Module 3: Understanding the AI Development Lifecycle: Design Flashcards
What are the elements of the design phase (data gathering)?
- Implementing a data strategy.
- Determine what data is required.
- Determine how much data is needed.
- Determine how data will be collected and stored.
- Consider whether pre-trained data should be used.
- Decide whether to use internal data only and/or external data.
- Consider the quality of the data.
Name some different formats of data.
- Structured data (data that is labeled and categorized)
- Unstructured data (data that is not labeled or categorized e.g. images, videos, audio)
- Semi-structured (does not have a rigid structure, but has properties that make it easier to process and analyze than unstructured data e.g. email with standard format and free form text)
- Static data (does not change e.g. past sales)
- Streaming data (data that will change e.g. customers visiting a website)
Which part of development takes the most effort?
- Preparing the data (approx. 80% of the cycle)
What are the 5 V’s of data preparation?
1) Volume of the data
2) Velocity of the data
3) Variety of the data
4) Voracity of the data
5) Value of the data
What is the definition of cleansing data?

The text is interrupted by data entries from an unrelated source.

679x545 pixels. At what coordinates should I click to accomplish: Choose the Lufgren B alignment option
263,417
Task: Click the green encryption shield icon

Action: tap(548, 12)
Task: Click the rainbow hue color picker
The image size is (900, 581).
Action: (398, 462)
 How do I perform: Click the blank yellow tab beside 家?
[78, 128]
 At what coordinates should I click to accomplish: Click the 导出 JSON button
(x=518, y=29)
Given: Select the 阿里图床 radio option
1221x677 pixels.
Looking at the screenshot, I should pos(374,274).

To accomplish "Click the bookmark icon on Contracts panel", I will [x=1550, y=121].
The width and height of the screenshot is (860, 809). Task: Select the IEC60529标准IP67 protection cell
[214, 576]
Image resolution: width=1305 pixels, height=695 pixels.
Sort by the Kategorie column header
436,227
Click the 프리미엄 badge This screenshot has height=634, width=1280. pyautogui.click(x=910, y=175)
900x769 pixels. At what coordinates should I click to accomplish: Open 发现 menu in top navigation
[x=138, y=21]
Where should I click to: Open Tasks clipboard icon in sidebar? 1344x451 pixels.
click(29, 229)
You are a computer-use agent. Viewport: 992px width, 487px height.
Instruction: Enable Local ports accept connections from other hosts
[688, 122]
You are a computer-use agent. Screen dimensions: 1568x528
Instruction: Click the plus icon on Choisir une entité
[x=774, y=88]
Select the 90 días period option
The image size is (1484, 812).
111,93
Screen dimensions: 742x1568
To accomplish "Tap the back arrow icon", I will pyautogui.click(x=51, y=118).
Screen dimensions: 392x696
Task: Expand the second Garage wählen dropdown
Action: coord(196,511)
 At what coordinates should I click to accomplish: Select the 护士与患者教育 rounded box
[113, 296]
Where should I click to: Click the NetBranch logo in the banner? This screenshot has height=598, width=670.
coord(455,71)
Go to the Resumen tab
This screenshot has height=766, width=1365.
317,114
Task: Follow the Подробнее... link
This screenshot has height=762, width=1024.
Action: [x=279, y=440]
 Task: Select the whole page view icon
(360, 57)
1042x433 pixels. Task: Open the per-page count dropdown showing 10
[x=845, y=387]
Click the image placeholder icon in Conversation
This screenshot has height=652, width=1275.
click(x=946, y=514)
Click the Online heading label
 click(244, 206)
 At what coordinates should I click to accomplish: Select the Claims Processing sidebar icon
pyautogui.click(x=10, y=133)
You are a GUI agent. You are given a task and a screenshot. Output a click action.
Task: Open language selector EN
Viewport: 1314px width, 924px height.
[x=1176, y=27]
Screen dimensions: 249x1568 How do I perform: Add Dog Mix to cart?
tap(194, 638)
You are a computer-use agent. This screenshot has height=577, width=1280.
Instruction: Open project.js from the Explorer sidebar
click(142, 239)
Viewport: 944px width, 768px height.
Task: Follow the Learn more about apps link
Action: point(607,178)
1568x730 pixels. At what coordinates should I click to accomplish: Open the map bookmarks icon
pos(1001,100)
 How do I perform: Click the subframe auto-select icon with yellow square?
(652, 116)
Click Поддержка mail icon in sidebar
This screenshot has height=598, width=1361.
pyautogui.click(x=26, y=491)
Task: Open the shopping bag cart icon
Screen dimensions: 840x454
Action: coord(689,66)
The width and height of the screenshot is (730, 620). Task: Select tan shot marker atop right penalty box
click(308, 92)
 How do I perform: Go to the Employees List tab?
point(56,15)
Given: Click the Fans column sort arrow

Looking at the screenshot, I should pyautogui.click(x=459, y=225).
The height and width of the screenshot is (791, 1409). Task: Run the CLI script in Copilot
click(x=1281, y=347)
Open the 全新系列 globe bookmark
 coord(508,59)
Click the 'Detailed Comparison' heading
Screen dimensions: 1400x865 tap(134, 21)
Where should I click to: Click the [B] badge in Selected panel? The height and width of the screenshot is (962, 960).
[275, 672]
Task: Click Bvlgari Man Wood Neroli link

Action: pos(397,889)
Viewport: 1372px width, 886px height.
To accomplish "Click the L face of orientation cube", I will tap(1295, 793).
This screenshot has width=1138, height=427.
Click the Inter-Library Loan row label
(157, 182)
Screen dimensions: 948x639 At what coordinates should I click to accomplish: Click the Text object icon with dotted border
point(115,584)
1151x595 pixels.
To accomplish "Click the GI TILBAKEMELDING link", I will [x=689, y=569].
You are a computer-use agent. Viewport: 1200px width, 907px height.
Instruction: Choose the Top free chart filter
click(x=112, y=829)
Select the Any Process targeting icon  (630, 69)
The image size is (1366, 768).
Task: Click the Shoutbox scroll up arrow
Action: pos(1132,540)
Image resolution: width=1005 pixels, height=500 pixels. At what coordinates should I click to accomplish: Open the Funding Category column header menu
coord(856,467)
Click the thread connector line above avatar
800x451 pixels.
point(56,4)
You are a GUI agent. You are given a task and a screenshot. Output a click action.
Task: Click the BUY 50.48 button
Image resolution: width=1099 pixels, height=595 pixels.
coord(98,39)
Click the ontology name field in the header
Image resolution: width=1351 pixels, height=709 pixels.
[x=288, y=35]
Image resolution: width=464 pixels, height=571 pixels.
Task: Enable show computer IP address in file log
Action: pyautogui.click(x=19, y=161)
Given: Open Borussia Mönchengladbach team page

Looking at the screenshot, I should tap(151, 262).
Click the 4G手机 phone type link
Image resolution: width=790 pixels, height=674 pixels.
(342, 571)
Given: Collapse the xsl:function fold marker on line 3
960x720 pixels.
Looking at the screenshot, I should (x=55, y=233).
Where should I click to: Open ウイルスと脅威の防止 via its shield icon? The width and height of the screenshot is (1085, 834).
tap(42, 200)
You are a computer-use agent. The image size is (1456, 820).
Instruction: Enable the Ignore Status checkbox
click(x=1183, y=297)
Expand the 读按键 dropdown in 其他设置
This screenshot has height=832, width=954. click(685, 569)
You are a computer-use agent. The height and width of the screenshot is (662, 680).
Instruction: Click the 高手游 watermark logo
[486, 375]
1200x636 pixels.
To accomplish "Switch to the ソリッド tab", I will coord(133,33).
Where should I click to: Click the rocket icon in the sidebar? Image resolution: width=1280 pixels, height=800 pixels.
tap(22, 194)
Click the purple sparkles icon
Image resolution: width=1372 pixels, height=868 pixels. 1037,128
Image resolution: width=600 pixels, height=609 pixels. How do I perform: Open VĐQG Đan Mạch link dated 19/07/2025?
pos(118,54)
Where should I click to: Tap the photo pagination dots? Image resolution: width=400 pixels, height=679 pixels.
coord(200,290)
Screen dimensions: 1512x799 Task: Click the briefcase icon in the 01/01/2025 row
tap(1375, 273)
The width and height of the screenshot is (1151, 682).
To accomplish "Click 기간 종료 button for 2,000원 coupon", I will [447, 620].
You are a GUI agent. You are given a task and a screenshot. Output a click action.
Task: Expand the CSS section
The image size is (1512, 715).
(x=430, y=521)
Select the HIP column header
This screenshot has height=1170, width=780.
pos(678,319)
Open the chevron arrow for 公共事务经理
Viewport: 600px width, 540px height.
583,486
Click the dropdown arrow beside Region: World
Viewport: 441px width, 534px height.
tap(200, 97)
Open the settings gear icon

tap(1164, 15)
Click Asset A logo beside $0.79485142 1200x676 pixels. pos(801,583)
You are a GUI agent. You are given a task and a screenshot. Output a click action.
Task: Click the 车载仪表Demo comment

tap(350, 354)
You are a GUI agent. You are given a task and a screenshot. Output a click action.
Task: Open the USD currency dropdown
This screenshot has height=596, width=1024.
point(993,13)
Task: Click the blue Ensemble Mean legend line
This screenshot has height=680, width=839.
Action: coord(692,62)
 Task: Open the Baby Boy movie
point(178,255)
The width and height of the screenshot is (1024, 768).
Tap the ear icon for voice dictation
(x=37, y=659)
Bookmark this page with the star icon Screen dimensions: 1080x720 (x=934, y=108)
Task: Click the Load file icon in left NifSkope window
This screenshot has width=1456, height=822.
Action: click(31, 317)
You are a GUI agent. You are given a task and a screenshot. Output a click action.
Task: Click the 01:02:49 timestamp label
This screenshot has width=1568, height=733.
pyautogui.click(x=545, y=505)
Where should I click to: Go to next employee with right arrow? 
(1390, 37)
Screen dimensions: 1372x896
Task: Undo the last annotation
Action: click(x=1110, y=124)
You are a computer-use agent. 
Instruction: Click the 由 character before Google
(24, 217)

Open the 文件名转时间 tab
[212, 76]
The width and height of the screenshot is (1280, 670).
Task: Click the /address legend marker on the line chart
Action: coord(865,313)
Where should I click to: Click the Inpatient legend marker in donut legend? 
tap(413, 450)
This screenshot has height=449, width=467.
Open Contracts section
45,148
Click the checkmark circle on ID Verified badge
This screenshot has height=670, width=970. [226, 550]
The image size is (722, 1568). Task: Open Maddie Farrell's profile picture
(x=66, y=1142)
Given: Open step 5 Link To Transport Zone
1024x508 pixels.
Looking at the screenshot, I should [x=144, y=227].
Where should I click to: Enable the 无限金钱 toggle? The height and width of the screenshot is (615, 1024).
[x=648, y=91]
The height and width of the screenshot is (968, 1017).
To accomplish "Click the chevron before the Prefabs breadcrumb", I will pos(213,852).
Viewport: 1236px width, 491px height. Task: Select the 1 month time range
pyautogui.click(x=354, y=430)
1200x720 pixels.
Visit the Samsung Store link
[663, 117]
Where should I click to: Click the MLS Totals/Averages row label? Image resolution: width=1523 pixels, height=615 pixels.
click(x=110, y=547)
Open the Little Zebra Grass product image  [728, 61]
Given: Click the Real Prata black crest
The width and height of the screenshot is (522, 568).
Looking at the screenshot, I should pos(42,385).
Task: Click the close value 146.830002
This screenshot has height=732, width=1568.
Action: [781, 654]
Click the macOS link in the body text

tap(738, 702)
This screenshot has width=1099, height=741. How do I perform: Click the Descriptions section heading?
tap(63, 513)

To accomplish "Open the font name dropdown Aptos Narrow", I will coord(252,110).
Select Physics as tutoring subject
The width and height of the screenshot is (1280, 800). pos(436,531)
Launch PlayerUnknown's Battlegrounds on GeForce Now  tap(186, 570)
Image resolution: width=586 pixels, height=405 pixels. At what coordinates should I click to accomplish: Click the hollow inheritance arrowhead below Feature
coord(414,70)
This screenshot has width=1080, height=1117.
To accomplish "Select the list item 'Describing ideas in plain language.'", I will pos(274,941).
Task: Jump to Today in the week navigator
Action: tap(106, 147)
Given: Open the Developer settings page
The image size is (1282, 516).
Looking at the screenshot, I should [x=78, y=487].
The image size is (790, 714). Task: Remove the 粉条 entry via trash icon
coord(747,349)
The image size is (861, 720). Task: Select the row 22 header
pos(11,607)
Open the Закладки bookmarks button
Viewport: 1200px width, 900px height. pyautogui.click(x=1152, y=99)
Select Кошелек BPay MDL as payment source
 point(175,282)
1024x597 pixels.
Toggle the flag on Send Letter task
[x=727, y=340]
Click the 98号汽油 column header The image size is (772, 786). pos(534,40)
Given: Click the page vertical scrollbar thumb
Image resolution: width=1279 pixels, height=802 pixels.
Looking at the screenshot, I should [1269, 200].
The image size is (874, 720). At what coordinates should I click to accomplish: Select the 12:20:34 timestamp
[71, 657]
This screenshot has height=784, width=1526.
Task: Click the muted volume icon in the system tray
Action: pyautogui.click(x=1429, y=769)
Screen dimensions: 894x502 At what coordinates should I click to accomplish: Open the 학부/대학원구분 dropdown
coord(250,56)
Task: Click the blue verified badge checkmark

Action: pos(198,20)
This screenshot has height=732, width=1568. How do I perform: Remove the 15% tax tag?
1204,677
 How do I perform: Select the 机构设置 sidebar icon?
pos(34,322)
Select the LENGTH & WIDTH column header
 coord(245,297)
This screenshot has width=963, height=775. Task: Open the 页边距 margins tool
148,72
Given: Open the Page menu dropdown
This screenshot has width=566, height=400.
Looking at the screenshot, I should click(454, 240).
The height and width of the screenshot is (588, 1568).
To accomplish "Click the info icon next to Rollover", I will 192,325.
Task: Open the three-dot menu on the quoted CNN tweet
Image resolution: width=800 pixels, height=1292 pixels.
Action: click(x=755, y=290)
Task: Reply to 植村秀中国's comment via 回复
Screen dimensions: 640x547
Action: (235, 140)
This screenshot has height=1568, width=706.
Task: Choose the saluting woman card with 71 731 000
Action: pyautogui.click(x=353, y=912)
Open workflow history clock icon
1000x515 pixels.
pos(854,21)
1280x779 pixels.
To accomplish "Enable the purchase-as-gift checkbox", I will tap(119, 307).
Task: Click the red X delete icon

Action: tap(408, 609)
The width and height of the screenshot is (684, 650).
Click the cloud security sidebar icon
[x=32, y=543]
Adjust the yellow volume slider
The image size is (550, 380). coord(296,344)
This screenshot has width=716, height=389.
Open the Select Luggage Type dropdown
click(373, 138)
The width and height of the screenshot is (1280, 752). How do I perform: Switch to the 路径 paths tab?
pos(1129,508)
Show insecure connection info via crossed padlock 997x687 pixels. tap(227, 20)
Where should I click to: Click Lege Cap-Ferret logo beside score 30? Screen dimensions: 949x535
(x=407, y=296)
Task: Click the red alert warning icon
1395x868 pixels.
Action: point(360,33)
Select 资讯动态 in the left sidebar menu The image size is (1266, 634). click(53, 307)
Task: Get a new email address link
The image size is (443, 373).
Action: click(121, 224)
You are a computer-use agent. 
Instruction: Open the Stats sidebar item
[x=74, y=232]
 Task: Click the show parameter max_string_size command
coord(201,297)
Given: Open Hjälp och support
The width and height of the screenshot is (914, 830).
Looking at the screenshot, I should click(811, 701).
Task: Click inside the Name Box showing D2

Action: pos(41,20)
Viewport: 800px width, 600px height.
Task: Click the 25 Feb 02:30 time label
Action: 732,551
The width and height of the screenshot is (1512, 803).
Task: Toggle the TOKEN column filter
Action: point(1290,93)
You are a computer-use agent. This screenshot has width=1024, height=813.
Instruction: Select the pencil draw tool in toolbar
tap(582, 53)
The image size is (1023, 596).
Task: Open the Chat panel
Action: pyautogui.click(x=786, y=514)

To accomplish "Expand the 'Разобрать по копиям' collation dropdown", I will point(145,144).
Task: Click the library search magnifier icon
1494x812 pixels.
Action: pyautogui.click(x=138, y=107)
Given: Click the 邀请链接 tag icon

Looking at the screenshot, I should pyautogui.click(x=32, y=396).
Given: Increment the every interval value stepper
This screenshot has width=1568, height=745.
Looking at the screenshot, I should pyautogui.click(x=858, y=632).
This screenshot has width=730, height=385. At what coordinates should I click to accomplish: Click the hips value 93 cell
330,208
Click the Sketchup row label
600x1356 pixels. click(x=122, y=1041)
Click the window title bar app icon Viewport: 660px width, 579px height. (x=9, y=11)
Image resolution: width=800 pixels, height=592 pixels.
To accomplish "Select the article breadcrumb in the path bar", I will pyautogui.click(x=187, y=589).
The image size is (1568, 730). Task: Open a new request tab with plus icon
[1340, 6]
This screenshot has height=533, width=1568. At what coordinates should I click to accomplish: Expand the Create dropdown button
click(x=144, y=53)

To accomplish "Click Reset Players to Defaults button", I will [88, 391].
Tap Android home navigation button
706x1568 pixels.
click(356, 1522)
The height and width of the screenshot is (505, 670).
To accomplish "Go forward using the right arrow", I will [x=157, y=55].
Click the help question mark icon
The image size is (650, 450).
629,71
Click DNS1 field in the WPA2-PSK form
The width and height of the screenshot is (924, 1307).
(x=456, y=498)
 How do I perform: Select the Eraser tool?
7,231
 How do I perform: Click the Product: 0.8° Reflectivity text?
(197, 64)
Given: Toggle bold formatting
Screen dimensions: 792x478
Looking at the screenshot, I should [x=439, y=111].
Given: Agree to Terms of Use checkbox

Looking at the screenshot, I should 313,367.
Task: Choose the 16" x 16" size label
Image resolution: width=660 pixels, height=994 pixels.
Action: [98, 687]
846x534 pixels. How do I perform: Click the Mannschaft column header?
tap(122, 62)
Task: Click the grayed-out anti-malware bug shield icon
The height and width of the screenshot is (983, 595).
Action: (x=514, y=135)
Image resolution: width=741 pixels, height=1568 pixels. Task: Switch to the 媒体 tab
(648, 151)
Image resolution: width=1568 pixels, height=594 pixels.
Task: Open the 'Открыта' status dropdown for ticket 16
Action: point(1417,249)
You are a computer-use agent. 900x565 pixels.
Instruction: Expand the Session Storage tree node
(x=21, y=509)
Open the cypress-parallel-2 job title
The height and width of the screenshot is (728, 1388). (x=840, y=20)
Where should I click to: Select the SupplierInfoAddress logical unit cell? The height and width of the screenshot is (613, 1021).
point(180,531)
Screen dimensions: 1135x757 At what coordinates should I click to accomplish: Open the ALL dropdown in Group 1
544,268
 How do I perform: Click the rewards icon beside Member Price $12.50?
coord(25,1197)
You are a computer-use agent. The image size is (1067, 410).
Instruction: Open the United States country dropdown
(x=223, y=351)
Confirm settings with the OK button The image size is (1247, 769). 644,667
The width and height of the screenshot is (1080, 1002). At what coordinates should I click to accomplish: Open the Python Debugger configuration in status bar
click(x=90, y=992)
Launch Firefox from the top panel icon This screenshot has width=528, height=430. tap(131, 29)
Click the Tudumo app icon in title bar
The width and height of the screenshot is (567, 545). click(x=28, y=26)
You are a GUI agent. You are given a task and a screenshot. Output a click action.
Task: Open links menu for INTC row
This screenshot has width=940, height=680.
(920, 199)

Removing erroneous or irrelevant data (helps to avoid privacy issues later).
What is involved in labeling data?
Tagging or annotating data.
How do you anonymize data?
Remove identifiers from the data.
What is the concept of data minimization?
If data is not needed in the application, do not use it to train the model.
List some privacy-enhancing technologies (PETs) that can be applied to AI systems.
- Anonymization
- Minimization
- Differential privacy
- Federated learning
During which phase is the AI architecture and model chosen?
The Design Phase
What is Differential Privacy?
Blurs the data by using an algorithm. The data is still usable but non-specific (unable to identify individuals).
What is Federated Learning?
One central model is downloaded to local models and data is trained in each location. This avoids sharing sensitive data. Results of the training are sent back to the central location, where all of the data gets aggregated together.
What are elements of implementing a data strategy?
- Data gathering
- Data wrangling
- Data cleansing
- Data labeling